Warnings and precautions to be aware of prior to using Yaz include the following:
  • The medication does not protect against HIV, AIDS, or other sexually transmitted diseases (STDs). In many cases, it is advisable to use condoms in addition to Yaz.
  • Yaz contains drospirenone, a hormone that can increase the level of potassium in the blood. This is not usually a problem for most healthy women. However, it can be a problem if you take other medications that also increase potassium levels (see Yaz Drug Interactions) or if you have kidney, liver, or adrenal problems.
  • Smoking cigarettes greatly increases the risk of serious Yaz side effects (such as heart attacks, strokes, and blood clots). This risk is particularly high for smokers over the age of 35.
  • Combined oral contraceptives (including Yaz) increase the risk of blood clots, strokes, and heart attacks. These risks are minimal for healthy, young nonsmokers. Make sure to tell your healthcare provider if you have ever had a blood clot, stroke, heart attack, or chest pain.
  • Some (but not all) studies suggest that drospirenone (the progestin in this medication) may be more likely to cause blood clots, compared to levonorgestrel (a progestin found in many other birth control pills). 
  • Combined oral contraceptives may also slightly increase the risk of breast cancer or cervical cancer, although this is an unresolved and controversial issue. However, combined oral contraceptives seem to help protect women against ovarian and uterine cancer.
  • Oral contraceptives increase the risk of benign (noncancerous) liver tumors. In rare cases, these tumors can rupture and cause serious problems.
  • Let your healthcare provider know if you have any sudden vision changes, as this may be a sign of a blood clot in the eyes (a possible side effect of Yaz and other hormonal contraceptives).
  • Hormonal contraceptives (such as Yaz) can make gallbladder disease worse. If you have had a problem with your gallbladder, this medication may not be the best contraceptive method for you.
  • Yaz may increase blood sugar levels, particularly in women with diabetes. Your healthcare provider may need to monitor you more closely in this case.
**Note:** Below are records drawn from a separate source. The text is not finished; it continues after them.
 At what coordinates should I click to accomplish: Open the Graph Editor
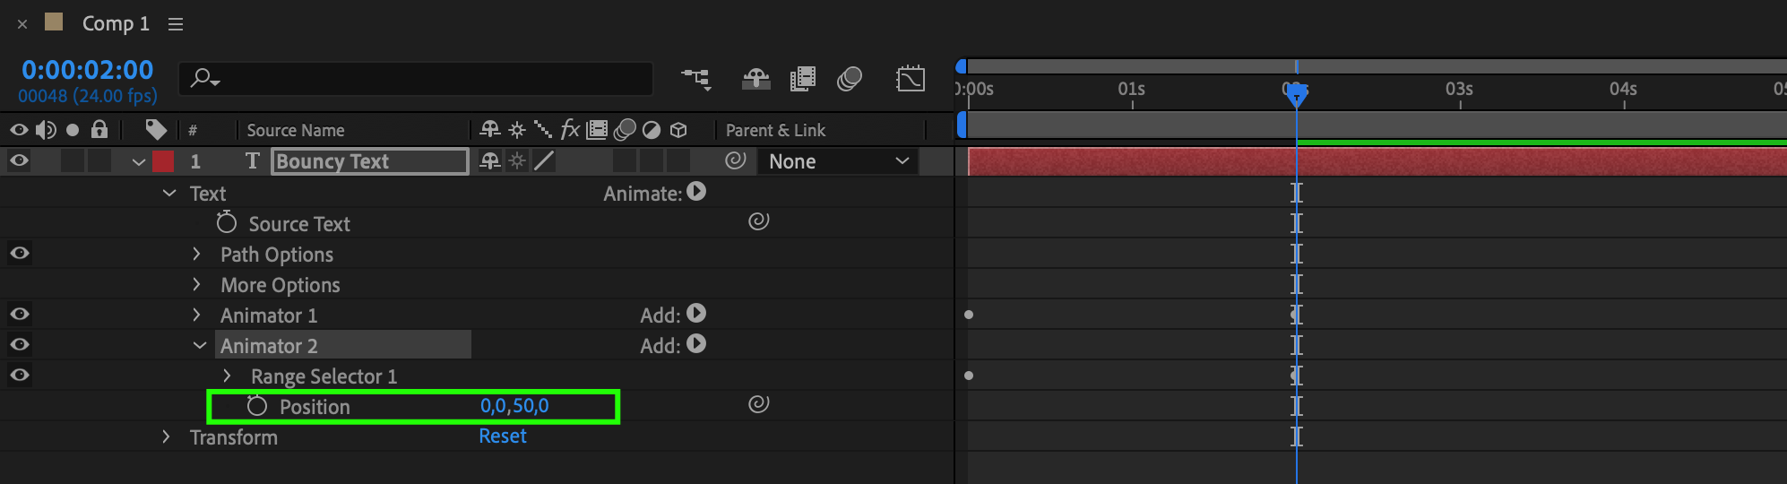(x=910, y=79)
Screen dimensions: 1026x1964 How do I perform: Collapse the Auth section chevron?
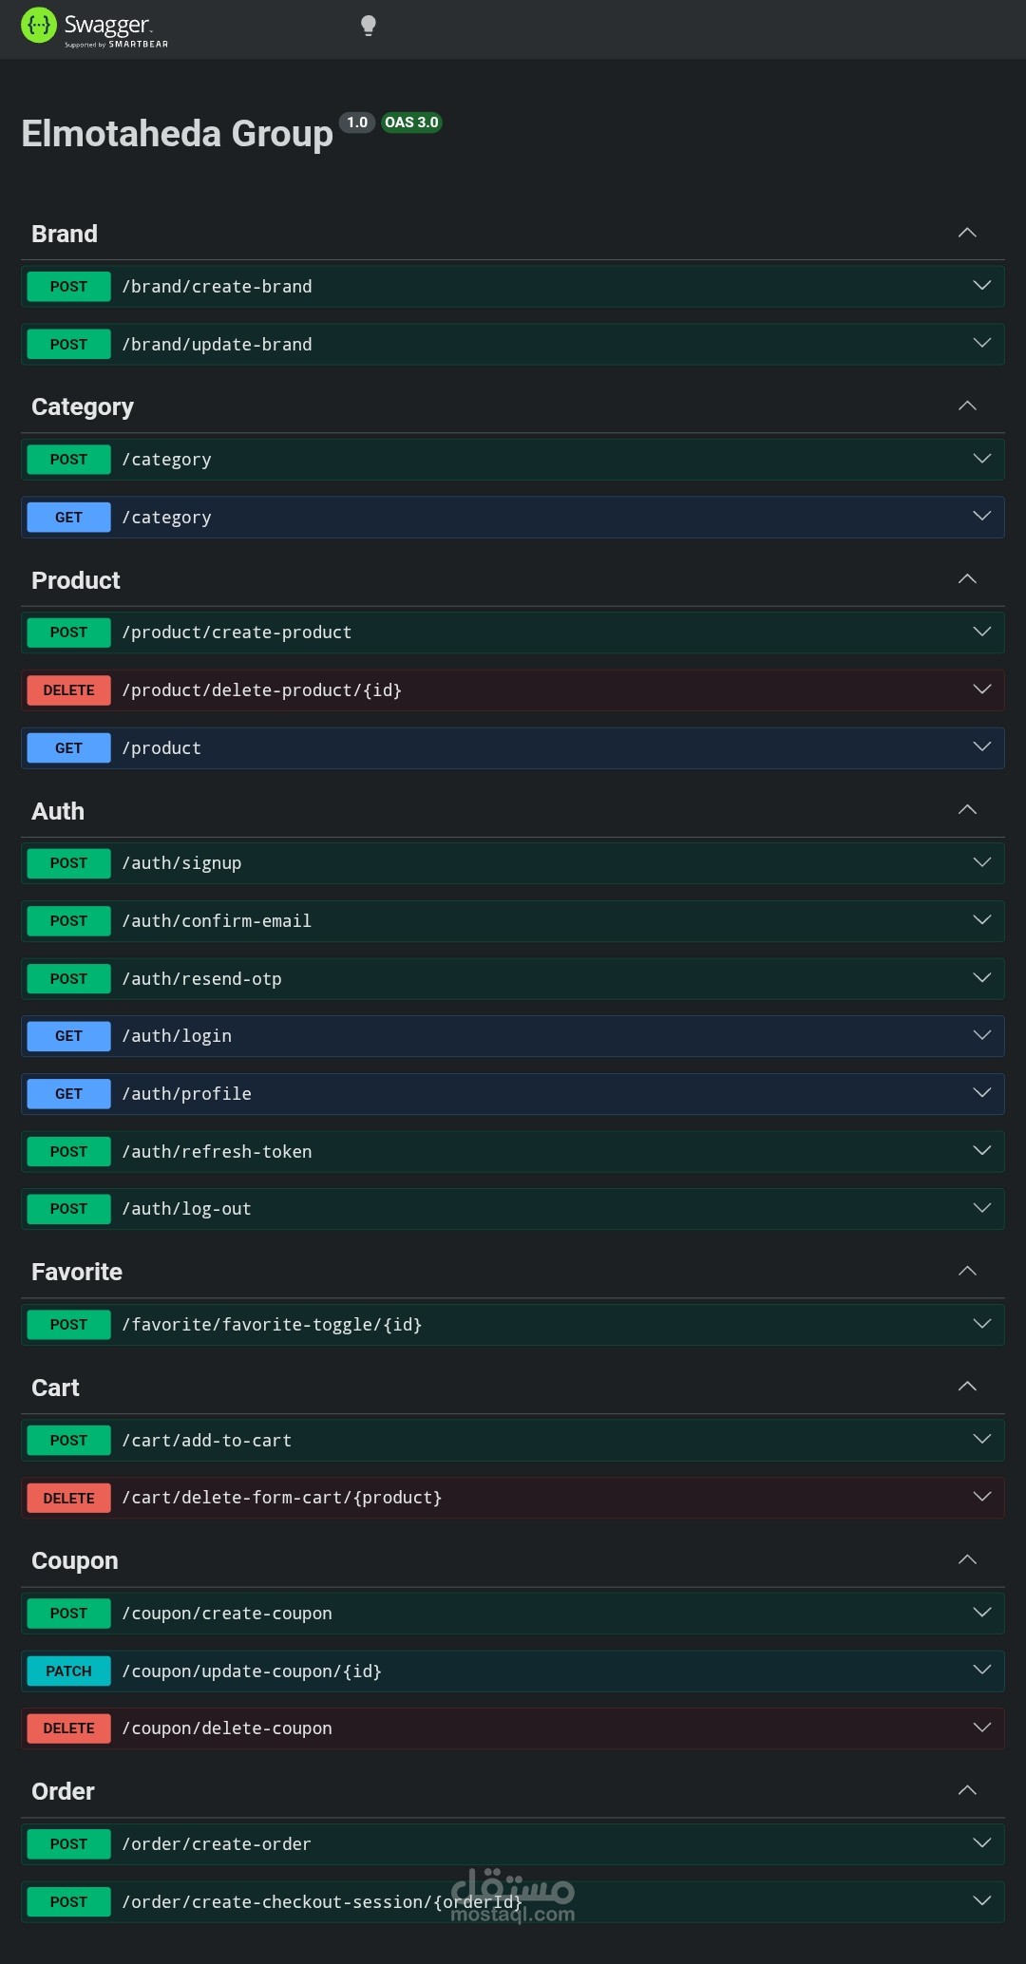(967, 810)
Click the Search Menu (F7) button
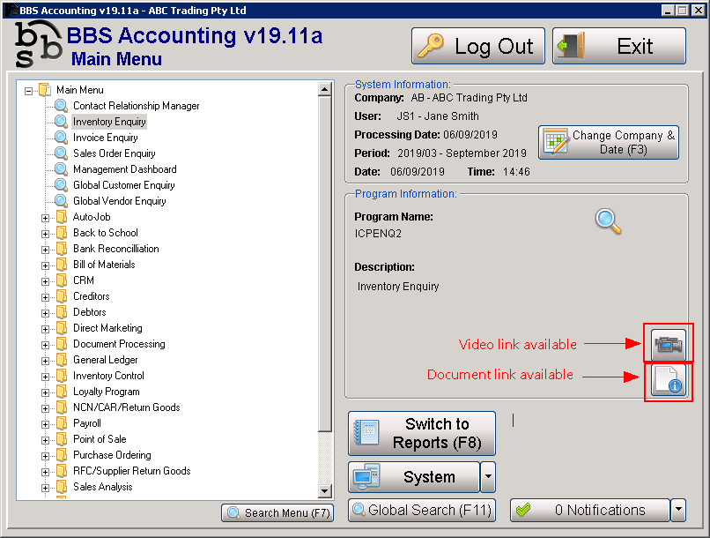This screenshot has height=538, width=710. tap(277, 512)
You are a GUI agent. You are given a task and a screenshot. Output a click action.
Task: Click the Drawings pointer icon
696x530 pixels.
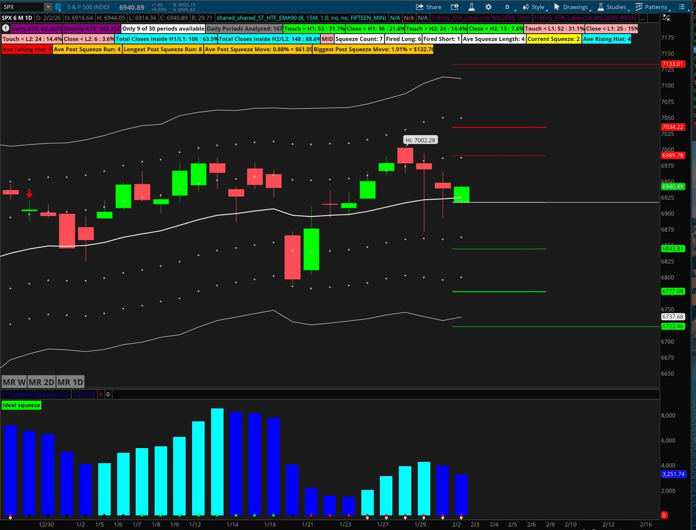coord(557,6)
  • Hormonal contraceptives (including Yaz) can increase your blood pressure. This can be a problem if you already have high blood pressure.
  • If you experience a migraine for the first time (or any changes in your migraines if you have had them before) while taking Yaz, please contact your healthcare provider.
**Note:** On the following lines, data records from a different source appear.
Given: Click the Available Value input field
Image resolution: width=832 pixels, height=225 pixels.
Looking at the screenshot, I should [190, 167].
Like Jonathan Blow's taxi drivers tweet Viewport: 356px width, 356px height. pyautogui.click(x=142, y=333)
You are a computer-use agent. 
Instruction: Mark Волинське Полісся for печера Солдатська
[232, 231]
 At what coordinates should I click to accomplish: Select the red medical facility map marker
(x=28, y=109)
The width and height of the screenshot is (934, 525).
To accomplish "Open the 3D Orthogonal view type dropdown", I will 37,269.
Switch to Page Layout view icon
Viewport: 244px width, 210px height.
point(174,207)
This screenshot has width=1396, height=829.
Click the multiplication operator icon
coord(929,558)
  • Yaz can change your menstrual bleeding patterns. Some women have breakthrough bleeding (bleeding between periods), while others may not have a period at all. It is normal to have shorter and lighter periods while using Yaz. If you notice any unusual changes in your bleeding patterns, let your healthcare provider know. If you miss a period, you should make sure you are not pregnant.
  • Yaz can affect your cholesterol. Therefore, your healthcare provider may need to check your cholesterol levels after you start the medication, especially if you already have high cholesterol.
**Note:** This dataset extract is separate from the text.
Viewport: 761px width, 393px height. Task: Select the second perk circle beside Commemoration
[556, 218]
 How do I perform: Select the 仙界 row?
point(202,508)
  • Sometimes, hormonal contraceptives can make depression worse. Let your healthcare provider know if you develop new or worsening symptoms of depression while taking Yaz.
  • Occasionally, Yaz (as well as any other hormonal contraceptive) can cause eye changes that make it more difficult to wear contact lenses.
  • Yaz can interact with a number of different medications (see Yaz Drug Interactions).
  • Yaz is considered a pregnancy Category X medication. This means that it should not be used during pregnancy (see Yaz and Pregnancy).
  • Contraceptive hormones (such as the ones in Yaz) pass through breast milk. Therefore, if you are breastfeeding or plan to start, discuss this with your healthcare provider prior to taking the contraceptive (see Yaz and Breastfeeding). Combined hormonal contraceptives such as Yaz are not usually recommended for breastfeeding women.